Корабельников хотел выбросить газету, но передумал: пригодится. Он осторожно сложил ее вчетверо и сунул в карман брюк.

Одно из самых сильных и неприятных ощущений, знакомых человеку,— это внезапное понимание того, насколько сильно его, оказывается, ненавидят и насколько серьезны намерения его врагов. К этому всегда себя готовишь, но каждый раз отчего-то изумляешься: Господи, неужели все настолько всерьез? Стало быть, ни перед чем не остановятся? Стало быть, война? И это при том, что сам я всю жизнь старался не бить ниже пояса, даром что все мои враги — люди куда более толстокожие и благополучные, чем я… (точно так же думает о себе и каждый из них).

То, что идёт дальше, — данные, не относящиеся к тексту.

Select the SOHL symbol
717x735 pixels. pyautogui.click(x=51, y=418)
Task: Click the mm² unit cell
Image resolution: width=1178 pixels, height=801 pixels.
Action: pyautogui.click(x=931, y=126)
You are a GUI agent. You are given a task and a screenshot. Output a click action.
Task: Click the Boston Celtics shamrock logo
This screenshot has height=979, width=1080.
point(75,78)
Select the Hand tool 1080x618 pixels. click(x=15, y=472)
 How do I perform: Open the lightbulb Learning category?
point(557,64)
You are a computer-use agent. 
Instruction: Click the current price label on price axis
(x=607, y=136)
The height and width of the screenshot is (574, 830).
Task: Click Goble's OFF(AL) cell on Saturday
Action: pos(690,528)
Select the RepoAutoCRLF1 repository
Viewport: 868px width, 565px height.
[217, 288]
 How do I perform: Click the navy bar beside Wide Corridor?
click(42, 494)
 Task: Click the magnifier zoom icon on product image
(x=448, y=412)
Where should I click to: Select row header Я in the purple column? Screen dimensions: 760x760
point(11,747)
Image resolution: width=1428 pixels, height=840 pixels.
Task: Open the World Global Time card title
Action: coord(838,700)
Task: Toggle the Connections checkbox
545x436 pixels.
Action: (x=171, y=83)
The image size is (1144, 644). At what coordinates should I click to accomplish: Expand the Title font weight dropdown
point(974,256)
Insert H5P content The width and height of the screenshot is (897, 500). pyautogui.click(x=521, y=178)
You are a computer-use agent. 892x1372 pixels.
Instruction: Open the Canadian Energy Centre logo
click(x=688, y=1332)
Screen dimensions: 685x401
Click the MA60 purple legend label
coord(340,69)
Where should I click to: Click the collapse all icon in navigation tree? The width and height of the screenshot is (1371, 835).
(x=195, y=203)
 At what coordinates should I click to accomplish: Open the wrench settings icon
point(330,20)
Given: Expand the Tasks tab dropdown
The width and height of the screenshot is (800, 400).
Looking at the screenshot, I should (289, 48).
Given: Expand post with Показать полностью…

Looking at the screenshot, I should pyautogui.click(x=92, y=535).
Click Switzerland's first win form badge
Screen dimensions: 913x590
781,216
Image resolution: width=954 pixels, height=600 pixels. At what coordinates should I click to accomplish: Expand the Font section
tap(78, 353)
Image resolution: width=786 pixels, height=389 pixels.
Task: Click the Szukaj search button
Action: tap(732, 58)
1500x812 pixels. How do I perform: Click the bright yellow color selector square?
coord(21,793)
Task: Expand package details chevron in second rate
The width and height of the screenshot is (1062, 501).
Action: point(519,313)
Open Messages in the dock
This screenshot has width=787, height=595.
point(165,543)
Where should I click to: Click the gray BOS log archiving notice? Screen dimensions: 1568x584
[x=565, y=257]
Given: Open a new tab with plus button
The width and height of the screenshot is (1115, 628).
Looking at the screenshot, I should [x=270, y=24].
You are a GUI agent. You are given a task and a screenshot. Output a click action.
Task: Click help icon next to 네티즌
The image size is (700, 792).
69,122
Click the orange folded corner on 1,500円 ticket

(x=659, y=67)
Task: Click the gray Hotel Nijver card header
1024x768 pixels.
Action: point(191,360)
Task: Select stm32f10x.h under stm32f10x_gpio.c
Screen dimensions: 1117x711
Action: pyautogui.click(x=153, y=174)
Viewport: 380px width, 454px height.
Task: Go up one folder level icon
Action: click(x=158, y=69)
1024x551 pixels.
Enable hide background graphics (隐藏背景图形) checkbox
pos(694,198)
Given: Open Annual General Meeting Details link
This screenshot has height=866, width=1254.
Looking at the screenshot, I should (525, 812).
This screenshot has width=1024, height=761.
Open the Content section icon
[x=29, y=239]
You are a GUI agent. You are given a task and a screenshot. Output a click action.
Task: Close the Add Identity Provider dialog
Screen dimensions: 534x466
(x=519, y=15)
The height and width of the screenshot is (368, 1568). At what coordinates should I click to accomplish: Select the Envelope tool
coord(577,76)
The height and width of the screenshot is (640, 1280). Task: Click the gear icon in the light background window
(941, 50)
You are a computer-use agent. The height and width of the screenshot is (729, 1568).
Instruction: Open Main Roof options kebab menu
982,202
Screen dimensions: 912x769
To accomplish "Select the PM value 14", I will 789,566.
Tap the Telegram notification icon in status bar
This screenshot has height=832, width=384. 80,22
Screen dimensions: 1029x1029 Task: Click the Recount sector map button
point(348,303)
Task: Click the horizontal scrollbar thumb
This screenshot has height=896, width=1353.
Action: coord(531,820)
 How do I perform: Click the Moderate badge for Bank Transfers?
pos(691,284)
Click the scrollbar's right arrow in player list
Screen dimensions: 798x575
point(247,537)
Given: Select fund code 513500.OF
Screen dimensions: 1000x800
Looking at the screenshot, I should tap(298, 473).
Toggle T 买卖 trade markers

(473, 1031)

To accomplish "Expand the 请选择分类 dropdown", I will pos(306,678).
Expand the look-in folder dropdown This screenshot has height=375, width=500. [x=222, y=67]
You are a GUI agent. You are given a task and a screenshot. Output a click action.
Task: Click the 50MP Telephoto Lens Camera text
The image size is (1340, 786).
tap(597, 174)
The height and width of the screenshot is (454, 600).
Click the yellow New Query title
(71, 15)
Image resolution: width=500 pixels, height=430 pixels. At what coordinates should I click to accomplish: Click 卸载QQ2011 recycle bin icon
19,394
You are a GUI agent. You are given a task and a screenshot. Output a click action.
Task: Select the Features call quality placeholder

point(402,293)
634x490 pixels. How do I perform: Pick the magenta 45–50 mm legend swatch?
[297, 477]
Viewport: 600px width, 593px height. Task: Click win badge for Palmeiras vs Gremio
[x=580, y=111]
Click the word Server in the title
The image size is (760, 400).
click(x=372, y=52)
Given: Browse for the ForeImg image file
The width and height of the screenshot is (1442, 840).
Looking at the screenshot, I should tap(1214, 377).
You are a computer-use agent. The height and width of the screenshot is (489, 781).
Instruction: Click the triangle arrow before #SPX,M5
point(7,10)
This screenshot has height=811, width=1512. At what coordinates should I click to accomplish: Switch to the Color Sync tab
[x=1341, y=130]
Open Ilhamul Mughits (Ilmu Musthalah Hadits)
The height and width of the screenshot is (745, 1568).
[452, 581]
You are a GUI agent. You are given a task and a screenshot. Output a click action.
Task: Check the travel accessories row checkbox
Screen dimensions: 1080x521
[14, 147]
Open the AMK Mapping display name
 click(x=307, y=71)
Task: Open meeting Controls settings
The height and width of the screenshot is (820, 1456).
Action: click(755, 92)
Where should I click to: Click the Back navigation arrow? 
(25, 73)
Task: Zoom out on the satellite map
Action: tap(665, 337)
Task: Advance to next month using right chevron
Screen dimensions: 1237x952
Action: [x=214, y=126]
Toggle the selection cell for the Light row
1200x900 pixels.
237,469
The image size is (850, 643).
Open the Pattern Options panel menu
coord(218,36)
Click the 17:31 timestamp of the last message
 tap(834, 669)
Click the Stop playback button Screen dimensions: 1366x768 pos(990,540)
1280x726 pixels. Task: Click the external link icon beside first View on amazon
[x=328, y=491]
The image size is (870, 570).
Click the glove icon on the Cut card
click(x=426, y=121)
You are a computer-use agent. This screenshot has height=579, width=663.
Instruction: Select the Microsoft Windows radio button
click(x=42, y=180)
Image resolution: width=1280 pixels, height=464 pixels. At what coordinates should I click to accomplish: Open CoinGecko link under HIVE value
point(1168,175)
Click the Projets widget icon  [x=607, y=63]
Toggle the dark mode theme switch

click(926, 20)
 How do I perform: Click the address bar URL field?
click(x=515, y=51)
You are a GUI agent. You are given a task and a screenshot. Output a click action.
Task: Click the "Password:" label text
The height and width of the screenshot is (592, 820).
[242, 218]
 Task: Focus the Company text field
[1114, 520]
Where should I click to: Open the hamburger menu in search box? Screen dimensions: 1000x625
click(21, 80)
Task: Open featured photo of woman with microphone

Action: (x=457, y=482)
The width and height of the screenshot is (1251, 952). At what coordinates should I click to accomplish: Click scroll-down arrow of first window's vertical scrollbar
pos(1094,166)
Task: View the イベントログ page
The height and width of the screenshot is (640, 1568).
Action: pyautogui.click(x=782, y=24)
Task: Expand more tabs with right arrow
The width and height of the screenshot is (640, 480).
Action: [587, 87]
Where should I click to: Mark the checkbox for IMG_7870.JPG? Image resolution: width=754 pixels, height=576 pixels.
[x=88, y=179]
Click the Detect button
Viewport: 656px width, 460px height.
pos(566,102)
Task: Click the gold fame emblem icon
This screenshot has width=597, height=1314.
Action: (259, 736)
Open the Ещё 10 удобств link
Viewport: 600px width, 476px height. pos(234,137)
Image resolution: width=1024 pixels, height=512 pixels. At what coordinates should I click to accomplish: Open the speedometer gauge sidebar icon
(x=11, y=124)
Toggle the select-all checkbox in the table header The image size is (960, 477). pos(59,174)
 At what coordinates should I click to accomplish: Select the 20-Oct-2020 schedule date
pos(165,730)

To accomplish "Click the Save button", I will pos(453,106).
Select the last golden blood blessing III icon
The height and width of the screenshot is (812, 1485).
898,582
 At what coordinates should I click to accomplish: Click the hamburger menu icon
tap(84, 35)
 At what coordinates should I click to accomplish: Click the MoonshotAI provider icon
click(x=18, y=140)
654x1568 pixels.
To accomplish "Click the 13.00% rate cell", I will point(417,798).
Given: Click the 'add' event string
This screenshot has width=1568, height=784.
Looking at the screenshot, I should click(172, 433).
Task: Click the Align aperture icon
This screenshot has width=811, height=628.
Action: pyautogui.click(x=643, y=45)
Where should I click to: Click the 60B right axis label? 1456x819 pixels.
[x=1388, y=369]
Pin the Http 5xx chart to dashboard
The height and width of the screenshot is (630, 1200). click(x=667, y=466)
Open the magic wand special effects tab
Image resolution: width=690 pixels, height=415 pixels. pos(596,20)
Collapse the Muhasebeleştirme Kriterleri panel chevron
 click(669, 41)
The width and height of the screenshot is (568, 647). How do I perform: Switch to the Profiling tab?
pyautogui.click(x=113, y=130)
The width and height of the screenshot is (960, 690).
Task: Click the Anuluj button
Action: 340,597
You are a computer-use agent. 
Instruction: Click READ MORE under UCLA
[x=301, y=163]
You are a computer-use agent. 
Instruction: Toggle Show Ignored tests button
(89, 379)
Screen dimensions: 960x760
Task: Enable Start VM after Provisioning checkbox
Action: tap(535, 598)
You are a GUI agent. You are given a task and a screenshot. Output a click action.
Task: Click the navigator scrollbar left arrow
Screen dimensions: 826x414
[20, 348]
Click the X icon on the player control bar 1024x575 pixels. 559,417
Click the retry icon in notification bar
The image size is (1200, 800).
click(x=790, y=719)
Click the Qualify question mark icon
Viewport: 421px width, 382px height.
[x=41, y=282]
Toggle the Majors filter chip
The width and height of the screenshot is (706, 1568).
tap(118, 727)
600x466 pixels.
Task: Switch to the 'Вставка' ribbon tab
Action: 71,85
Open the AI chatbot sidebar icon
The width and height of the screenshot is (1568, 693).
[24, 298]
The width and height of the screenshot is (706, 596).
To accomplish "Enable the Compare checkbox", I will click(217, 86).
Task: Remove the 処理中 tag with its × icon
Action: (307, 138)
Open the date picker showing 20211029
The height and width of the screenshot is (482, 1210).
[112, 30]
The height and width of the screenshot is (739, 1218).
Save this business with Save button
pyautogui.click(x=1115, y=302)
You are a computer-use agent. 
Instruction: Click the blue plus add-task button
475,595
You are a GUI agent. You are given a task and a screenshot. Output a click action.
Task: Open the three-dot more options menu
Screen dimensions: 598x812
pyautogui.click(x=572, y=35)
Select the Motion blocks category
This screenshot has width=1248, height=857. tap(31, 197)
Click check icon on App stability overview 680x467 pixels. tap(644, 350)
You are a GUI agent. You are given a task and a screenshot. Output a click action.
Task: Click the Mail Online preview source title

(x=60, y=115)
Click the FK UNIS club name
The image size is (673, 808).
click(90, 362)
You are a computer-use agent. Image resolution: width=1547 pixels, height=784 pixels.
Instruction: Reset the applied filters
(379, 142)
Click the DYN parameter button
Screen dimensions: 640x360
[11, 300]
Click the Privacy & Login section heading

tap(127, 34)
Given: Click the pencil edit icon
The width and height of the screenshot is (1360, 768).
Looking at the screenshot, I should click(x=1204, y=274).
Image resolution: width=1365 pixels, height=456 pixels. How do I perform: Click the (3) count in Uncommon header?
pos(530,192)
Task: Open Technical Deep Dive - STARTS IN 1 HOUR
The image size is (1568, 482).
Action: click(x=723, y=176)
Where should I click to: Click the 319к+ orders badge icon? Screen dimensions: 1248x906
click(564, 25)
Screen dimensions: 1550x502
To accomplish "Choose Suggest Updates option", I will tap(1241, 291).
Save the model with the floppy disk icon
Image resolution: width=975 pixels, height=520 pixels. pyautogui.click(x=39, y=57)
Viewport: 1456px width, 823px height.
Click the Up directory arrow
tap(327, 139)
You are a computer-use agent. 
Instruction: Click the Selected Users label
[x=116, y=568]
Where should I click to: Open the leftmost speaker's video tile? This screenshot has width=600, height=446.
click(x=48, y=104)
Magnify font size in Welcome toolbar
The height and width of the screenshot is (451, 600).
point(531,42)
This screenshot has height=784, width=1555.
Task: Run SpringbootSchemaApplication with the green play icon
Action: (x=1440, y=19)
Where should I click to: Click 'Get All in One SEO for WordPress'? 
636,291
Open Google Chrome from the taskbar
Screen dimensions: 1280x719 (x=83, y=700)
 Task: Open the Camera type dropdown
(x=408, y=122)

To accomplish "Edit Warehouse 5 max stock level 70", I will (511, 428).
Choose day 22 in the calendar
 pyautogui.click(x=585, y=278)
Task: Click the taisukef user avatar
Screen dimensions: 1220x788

Значит, война, сказал Корабельников. И нечего миндальничать. И если Чарнолуский не хочет, чтобы над ним издевались в открытую,— он распустит елагинцев и прикроет пару листков, а от нас уберет эту пару гнедых.

 

 

Корабельников явился на Шпалерную к семи вечера. Народный комиссар пил чай в кругу семейства, прием был окончен, но футуриста впустили и даже пригласили к столу — крайне скромному как по меню, так и по сервировке. Были пареная репа, о которой нарком произнес небольшой спич («Отчего думают, что она проста? Нет, репа сложна!»), тонко порезанный черный хлеб с маргарином, селедка, а для мальчика — чашка бульону из американского кубика. По статусу нарком имел личную охрану — тихого, ненавязчивого матроса, всю жизнь прослужившего на торговом флоте. Его демократично посадили за общий стол.

Комиссар с нарочитой веселостью в голосе осведомлялся, кто над чем работает и не кажется ли жителям коммуны, что паек недостаточен. Разумеется, увеличить паек было не в его власти, но продемонстрировать заботу о художниках он любил всегда. Наконец ужин окончился, и Чарнолуский чуть более строгим голосом пригласил гостя к себе в кабинет. Кабинет был просторный, с камином,— Чарнолуский вселился в эту квартиру недавно: владелец пришел в Смольный и сам предложил сдать за копейки. Разумеется, Чарнолуский отказался бы — для себя ему почти ничего нужно не было, он и ночевать-то не всегда приезжал,— но семья… измученная жена, Боба, которому все больше нужно места для игр… Почему им хоть год не пожить по-человечески? К тому же он аккуратно платил.

— Ну-с, чем обязан?— сказал он, указывая гостю на диван.— Не делайте только вид, что зашли посмотреть, как я живу.

— И не собираюсь,— ласково пробасил Корабельников.— Я хочу попросить вас, Александр Владимирович, о небольшом подарке. У меня второго апреля день рождения, так вот нельзя ли…

— Разумеется, разумеется!— воскликнул Чарнолуский.— Чем, как говорится, смогу…

Он вмиг утратил всю строгость.

— Многого не потребуется,— утешил Корабельников.— Уберите шпионов, Александр Владимирович. Обо всем, что вас заинтересует, можете спрашивать меня напрямик, да и остальные, я думаю, не для того туда съехались, чтобы от вас прятаться.

— Да почему же шпионы?— быстро заморгал Чарнолуский.

— Жаль,— сказал Корабельников и пошел к двери.— Я думал, у нас будет серьезный разговор…

— Хорошо,— сказал вдруг комиссар, наклоняясь подбросить дров в огромный камин. Лица его Корабельников не видел, но догадывался, что выражение фальшивой радости сошло с него, уступив место усталому, но все еще сосредоточенному вниманию.— Допустим, я эту вашу просьбу выполнил. И что вы, лично вы мне скажете о жизни коммуны?

— Я не докладывать пришел о жизни коммуны. Вы при желании и сами можете приехать…

— Ну а все-таки? Я приеду максимум на час, а ведь надо знать изнутри… Чего не хватает, что вас тревожит?

— Тревожит многое,— вздохнул Корабельников.— Вот, не читали?— И достал газету.

Чарнолуский бегло просмотрел фельетон.

— А, Гувер… Дельный господин; надо бы его перетянуть… Ну, и что ж тут такого? Вы должны быть готовы к нападкам, если работаете с нами. Враг сердится, значит, паникует.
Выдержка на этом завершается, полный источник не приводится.